### YOUR INSTRUCTIONS
Copy, exactly and without additions, every line in the records below from the one holding "Add the stock via +自选" through the one holding "Click the areItemsTheSame", both ends included.

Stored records
------------------------------------

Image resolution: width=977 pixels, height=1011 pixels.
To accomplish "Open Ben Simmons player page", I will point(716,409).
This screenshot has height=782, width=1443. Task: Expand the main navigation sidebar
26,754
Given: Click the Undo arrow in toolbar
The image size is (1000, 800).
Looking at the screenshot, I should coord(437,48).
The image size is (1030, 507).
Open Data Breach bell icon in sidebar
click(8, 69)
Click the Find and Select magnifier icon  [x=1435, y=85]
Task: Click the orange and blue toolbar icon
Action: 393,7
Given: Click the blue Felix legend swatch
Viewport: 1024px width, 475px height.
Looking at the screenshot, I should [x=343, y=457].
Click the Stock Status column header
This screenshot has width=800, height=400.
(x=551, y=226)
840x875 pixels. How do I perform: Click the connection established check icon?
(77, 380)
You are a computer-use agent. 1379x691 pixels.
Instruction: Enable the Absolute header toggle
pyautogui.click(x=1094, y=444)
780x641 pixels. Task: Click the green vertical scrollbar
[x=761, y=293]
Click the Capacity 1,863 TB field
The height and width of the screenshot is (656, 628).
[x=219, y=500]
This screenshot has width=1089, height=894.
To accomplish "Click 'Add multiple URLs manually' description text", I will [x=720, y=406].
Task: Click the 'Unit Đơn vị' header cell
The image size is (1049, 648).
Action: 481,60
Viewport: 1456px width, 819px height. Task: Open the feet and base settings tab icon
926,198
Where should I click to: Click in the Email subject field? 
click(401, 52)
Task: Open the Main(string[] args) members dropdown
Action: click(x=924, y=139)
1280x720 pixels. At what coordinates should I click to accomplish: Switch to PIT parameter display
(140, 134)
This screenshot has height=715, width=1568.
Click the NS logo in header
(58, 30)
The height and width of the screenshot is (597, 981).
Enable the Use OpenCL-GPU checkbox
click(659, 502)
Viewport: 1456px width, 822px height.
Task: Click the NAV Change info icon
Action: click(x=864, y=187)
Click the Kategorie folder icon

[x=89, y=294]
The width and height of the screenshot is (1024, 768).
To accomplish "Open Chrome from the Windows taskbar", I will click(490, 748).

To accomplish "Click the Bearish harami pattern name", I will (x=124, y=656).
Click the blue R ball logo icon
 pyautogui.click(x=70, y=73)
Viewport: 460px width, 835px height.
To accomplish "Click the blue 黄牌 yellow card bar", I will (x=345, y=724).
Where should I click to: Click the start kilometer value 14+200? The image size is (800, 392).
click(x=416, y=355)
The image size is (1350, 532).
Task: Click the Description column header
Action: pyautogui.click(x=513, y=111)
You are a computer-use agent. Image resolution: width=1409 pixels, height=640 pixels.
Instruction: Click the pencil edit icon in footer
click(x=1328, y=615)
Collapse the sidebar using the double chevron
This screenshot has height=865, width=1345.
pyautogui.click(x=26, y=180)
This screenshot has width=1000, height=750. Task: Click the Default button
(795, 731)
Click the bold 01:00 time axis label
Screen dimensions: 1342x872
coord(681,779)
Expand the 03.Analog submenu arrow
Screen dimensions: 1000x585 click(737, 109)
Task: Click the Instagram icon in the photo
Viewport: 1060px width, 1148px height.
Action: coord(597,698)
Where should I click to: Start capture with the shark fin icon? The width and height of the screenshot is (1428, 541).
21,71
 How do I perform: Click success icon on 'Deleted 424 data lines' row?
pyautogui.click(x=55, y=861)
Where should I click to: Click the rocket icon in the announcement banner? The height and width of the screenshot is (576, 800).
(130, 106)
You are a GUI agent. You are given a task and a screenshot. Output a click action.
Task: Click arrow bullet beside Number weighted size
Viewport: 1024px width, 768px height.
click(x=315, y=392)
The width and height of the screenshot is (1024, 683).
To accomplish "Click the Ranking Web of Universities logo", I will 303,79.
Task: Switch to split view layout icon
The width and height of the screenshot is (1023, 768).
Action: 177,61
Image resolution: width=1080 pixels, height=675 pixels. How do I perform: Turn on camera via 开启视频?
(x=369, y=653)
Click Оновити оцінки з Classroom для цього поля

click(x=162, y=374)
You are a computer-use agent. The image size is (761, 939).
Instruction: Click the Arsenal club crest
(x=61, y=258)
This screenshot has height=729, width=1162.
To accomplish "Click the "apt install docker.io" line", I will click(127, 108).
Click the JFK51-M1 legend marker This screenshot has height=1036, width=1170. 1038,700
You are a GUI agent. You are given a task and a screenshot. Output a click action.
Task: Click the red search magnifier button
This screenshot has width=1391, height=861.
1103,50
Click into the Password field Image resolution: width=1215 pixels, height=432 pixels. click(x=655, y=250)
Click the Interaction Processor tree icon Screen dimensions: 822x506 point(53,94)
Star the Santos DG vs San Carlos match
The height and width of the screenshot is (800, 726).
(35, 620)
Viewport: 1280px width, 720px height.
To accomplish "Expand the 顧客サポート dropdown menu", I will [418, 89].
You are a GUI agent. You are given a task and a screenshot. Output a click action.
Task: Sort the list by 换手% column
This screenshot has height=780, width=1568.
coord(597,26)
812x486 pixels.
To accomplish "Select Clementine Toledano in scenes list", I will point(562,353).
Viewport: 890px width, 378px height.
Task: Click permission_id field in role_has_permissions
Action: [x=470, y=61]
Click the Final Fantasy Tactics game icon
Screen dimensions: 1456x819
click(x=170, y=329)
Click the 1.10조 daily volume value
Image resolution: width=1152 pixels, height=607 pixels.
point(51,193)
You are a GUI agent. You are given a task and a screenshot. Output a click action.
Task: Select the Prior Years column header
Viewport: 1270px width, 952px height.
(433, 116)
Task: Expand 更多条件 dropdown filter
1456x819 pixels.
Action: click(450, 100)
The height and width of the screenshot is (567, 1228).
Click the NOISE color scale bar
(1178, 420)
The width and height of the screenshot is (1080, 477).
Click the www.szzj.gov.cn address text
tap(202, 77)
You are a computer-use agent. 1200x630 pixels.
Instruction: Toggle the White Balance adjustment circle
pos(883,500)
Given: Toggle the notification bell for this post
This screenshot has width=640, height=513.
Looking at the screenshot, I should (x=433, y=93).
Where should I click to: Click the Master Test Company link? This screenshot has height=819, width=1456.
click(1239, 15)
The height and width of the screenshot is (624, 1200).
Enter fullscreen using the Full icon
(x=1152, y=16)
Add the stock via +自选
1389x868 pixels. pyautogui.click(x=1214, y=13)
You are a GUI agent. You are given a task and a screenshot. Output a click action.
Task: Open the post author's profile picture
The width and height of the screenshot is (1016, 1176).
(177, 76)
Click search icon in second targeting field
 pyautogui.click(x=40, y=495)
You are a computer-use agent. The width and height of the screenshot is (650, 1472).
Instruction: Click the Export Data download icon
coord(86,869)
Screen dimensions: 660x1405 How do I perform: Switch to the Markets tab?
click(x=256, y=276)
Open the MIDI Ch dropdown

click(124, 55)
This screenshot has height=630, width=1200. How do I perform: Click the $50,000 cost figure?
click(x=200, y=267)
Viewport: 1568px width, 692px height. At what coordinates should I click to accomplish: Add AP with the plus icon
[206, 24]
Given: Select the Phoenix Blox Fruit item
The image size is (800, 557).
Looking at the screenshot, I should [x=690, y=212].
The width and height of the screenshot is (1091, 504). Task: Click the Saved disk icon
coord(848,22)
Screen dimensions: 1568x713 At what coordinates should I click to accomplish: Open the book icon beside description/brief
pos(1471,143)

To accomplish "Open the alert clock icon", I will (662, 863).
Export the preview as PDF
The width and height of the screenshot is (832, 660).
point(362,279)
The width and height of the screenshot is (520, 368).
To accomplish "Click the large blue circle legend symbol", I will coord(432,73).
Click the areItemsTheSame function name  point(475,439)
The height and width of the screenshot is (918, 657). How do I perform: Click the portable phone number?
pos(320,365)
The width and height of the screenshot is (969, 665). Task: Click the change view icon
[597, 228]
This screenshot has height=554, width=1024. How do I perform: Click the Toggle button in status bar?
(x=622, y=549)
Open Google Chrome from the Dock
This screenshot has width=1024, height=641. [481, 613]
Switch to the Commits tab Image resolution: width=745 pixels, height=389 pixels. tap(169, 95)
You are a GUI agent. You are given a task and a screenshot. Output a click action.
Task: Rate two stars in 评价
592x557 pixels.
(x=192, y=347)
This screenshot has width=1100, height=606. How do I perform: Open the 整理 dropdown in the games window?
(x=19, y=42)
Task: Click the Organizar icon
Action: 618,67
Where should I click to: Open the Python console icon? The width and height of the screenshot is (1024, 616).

------------------------------------

### SOLUTION
Add the stock via +自选
1389x868 pixels. pyautogui.click(x=1214, y=13)
You are a GUI agent. You are given a task and a screenshot. Output a click action.
Task: Open the post author's profile picture
The width and height of the screenshot is (1016, 1176).
(177, 76)
Click search icon in second targeting field
 pyautogui.click(x=40, y=495)
You are a computer-use agent. The width and height of the screenshot is (650, 1472).
Instruction: Click the Export Data download icon
coord(86,869)
Screen dimensions: 660x1405 How do I perform: Switch to the Markets tab?
click(x=256, y=276)
Open the MIDI Ch dropdown

click(124, 55)
This screenshot has height=630, width=1200. How do I perform: Click the $50,000 cost figure?
click(x=200, y=267)
Viewport: 1568px width, 692px height. At what coordinates should I click to accomplish: Add AP with the plus icon
[206, 24]
Given: Select the Phoenix Blox Fruit item
The image size is (800, 557).
Looking at the screenshot, I should [x=690, y=212].
The width and height of the screenshot is (1091, 504). Task: Click the Saved disk icon
coord(848,22)
Screen dimensions: 1568x713 At what coordinates should I click to accomplish: Open the book icon beside description/brief
pos(1471,143)

To accomplish "Open the alert clock icon", I will (662, 863).
Export the preview as PDF
The width and height of the screenshot is (832, 660).
point(362,279)
The width and height of the screenshot is (520, 368).
To accomplish "Click the large blue circle legend symbol", I will coord(432,73).
Click the areItemsTheSame function name  point(475,439)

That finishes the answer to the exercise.